**Task goal:** Pull out each line of the records holding the string "Collapse".

**Source records:**
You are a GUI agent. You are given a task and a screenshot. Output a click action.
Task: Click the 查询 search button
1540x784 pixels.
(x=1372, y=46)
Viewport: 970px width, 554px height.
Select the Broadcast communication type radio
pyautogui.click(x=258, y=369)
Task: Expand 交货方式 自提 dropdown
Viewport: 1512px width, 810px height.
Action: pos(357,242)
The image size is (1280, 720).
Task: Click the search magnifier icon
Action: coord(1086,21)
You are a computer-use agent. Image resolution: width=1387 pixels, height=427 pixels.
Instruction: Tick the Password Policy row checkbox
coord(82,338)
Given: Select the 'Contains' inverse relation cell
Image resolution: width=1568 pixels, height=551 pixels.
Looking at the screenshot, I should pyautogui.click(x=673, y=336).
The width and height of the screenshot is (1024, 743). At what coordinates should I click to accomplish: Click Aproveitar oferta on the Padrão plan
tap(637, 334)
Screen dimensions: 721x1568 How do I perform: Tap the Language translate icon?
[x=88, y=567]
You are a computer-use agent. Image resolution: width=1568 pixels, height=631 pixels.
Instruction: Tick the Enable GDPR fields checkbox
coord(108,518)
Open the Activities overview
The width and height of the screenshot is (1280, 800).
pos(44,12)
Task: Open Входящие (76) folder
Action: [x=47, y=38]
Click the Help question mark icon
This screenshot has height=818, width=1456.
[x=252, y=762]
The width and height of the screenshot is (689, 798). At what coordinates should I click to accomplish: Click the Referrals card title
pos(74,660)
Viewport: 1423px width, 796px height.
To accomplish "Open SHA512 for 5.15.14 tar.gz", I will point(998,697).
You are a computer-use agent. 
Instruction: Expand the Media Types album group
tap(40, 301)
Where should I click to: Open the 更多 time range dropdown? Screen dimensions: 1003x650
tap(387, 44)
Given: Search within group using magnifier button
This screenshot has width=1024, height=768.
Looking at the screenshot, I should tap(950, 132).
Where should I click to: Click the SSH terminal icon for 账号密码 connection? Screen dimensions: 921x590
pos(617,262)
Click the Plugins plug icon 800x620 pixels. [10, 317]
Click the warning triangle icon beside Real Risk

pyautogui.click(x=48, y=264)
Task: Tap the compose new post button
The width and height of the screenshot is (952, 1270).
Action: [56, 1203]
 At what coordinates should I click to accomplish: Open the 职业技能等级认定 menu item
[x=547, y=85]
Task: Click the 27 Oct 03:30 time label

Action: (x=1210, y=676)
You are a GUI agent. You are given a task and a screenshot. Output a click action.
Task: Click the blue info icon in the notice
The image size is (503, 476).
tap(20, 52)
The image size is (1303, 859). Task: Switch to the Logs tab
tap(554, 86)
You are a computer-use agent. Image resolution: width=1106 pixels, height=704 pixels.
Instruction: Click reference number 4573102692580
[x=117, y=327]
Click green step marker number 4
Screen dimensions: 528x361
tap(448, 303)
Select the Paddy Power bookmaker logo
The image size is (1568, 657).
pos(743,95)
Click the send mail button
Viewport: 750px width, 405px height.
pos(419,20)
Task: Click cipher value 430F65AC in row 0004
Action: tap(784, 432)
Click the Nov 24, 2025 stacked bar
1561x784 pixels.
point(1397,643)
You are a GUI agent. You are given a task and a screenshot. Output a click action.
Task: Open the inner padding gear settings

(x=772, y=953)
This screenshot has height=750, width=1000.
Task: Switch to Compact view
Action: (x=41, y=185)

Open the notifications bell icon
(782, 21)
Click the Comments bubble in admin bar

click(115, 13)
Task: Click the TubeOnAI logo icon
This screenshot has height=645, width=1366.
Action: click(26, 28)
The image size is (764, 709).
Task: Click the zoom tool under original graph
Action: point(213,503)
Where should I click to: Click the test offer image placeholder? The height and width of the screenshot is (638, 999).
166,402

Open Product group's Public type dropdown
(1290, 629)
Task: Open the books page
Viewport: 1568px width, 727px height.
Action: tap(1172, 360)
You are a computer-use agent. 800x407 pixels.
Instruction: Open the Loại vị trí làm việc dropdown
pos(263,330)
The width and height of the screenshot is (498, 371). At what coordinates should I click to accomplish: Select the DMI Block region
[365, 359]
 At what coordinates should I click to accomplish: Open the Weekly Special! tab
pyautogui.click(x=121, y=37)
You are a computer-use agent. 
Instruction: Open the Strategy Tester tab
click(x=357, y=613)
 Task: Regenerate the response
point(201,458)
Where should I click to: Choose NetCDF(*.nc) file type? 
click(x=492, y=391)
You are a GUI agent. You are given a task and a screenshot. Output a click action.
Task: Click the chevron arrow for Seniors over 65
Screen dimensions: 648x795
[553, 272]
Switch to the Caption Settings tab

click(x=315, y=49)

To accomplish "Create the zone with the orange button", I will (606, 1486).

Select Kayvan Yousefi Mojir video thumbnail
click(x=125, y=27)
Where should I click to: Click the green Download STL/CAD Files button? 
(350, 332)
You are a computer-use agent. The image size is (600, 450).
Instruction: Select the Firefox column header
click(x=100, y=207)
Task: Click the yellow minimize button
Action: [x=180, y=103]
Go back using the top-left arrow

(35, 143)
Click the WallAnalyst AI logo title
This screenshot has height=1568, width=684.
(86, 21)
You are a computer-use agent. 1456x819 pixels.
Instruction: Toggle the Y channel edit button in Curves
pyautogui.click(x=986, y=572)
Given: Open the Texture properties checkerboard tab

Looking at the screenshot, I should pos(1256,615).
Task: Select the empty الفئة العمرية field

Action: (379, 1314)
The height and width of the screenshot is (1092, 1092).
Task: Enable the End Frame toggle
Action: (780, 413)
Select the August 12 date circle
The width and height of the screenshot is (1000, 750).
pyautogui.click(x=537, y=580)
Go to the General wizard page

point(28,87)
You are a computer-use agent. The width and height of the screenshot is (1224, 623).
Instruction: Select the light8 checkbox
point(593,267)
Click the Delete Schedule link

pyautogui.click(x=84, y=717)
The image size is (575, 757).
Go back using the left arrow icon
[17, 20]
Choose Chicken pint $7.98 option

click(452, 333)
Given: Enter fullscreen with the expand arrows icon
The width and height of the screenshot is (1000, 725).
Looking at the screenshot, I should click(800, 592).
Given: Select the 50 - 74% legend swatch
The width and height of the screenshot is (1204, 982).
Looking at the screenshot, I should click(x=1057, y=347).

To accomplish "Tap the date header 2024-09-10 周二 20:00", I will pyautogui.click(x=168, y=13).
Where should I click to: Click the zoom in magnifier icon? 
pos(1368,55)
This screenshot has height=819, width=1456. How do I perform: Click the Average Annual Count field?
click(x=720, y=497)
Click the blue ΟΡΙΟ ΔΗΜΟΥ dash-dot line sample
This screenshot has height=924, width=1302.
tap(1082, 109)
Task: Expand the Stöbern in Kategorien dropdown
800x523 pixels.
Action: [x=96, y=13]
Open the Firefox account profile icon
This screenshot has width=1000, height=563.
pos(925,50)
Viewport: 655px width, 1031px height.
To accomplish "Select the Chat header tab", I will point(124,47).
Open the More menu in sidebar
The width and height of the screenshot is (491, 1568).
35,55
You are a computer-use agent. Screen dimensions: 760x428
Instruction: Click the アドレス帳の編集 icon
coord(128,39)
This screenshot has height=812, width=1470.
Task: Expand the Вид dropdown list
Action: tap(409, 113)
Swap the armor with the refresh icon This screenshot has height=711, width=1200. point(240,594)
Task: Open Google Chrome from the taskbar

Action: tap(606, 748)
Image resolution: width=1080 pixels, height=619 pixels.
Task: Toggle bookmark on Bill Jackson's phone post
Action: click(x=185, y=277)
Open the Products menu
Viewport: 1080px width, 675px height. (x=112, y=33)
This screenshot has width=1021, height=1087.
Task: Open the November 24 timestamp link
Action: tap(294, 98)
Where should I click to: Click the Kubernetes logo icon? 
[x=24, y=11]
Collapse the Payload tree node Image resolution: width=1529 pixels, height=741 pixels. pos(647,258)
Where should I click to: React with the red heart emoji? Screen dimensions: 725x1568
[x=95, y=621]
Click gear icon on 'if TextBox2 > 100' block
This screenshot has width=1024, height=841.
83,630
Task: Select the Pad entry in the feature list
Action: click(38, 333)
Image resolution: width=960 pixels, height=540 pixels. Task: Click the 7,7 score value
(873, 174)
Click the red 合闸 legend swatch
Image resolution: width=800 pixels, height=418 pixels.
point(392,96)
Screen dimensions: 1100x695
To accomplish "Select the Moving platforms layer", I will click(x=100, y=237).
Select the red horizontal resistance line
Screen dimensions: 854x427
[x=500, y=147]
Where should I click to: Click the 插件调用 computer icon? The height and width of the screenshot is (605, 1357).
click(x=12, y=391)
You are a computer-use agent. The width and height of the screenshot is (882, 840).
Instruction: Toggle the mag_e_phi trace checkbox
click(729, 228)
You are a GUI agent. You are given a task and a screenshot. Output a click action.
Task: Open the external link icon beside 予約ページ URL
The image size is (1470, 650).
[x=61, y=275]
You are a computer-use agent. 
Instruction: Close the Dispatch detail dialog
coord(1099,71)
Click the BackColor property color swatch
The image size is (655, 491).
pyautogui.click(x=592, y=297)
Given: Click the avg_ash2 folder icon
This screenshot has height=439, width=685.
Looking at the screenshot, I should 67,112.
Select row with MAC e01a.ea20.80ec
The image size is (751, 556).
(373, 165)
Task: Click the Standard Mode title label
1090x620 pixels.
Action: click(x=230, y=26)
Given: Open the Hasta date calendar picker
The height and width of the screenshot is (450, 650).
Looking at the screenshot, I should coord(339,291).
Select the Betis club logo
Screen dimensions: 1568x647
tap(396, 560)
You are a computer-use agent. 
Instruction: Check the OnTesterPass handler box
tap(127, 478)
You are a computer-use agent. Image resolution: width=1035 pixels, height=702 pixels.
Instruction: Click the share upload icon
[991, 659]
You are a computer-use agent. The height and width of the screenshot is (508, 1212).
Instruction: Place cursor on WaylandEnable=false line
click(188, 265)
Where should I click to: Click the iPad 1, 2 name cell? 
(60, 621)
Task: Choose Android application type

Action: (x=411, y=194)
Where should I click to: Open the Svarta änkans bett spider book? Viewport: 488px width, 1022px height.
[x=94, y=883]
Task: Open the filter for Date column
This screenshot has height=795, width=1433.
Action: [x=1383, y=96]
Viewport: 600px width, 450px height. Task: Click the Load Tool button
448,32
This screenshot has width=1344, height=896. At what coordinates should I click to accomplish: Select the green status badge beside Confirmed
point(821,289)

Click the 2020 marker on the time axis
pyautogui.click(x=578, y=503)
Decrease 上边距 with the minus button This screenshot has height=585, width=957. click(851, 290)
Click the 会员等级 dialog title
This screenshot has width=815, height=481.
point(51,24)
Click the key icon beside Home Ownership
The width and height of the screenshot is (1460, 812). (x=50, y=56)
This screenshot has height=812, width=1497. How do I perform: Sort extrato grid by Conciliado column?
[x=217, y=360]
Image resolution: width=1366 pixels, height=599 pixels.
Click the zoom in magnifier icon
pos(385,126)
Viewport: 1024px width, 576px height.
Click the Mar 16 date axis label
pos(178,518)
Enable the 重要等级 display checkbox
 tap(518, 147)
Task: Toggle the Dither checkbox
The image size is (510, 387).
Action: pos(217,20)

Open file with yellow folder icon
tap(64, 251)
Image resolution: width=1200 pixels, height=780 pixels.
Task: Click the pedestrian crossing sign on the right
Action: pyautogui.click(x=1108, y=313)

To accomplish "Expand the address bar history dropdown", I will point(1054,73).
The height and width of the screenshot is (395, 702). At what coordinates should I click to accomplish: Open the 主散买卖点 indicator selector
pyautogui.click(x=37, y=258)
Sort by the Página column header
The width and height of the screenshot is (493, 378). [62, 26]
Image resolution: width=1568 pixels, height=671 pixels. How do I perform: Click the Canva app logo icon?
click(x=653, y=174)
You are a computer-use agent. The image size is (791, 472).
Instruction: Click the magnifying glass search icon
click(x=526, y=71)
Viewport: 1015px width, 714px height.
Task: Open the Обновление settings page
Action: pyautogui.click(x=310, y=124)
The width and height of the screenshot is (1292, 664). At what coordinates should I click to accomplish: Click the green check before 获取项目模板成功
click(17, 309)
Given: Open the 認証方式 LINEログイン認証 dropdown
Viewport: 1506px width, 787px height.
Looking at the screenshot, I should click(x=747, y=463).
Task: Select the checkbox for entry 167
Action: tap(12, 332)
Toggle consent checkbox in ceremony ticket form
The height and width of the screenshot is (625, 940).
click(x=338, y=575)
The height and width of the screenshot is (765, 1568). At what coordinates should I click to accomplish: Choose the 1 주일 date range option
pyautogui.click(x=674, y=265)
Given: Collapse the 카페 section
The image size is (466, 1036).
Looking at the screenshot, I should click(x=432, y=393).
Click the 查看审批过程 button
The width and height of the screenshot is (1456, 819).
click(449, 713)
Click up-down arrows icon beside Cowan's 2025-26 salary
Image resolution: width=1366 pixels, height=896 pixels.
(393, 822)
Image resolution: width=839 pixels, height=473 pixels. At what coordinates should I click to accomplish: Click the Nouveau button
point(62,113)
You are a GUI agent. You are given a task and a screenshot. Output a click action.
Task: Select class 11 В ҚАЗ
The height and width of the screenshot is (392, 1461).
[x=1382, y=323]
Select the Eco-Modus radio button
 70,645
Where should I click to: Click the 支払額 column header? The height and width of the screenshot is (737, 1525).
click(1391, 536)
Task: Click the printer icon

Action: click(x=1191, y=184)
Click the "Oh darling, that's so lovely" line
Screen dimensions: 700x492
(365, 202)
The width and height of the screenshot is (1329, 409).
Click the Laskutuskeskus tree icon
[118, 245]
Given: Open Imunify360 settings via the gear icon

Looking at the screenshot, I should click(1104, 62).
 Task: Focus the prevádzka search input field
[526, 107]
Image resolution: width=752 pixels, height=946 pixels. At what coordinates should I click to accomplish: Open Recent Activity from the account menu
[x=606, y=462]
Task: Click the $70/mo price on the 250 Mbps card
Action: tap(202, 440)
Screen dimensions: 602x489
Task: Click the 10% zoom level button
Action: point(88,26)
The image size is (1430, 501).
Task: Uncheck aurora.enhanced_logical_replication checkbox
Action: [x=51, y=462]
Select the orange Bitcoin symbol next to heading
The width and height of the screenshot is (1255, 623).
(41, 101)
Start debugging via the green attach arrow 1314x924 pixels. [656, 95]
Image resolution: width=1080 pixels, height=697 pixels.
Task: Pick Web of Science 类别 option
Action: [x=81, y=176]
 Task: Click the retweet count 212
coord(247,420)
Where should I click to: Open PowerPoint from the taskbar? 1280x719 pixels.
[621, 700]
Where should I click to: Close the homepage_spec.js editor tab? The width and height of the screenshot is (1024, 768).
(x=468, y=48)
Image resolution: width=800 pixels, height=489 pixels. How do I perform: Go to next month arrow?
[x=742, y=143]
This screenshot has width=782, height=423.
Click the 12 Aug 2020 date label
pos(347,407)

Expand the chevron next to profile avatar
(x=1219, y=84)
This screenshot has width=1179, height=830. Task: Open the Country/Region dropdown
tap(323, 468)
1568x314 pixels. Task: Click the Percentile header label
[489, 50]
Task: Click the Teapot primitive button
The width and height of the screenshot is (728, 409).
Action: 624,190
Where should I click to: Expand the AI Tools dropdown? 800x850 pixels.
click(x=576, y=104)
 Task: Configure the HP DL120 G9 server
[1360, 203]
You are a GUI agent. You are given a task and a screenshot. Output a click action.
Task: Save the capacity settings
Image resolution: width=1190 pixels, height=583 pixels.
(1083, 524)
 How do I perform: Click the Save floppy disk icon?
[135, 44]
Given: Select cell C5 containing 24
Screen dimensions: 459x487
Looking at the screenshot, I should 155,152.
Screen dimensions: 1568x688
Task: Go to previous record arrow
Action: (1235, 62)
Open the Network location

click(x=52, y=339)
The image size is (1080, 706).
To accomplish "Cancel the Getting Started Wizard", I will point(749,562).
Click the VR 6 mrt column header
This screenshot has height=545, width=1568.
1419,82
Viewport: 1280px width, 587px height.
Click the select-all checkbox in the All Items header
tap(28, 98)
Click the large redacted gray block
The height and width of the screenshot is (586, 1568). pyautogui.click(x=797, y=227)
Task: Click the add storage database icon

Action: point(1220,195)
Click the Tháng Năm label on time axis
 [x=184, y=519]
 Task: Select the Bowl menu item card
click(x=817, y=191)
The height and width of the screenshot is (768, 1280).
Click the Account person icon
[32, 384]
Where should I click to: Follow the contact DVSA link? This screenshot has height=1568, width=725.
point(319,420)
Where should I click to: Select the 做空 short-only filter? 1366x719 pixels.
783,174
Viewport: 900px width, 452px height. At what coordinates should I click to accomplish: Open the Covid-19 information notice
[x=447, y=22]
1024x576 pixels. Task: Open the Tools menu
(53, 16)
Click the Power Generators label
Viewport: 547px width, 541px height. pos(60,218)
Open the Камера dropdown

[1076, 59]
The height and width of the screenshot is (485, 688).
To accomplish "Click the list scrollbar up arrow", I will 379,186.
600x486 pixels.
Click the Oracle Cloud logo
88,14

**Answer space:**
Collapse the Payload tree node Image resolution: width=1529 pixels, height=741 pixels. pos(647,258)
Given: Collapse the 카페 section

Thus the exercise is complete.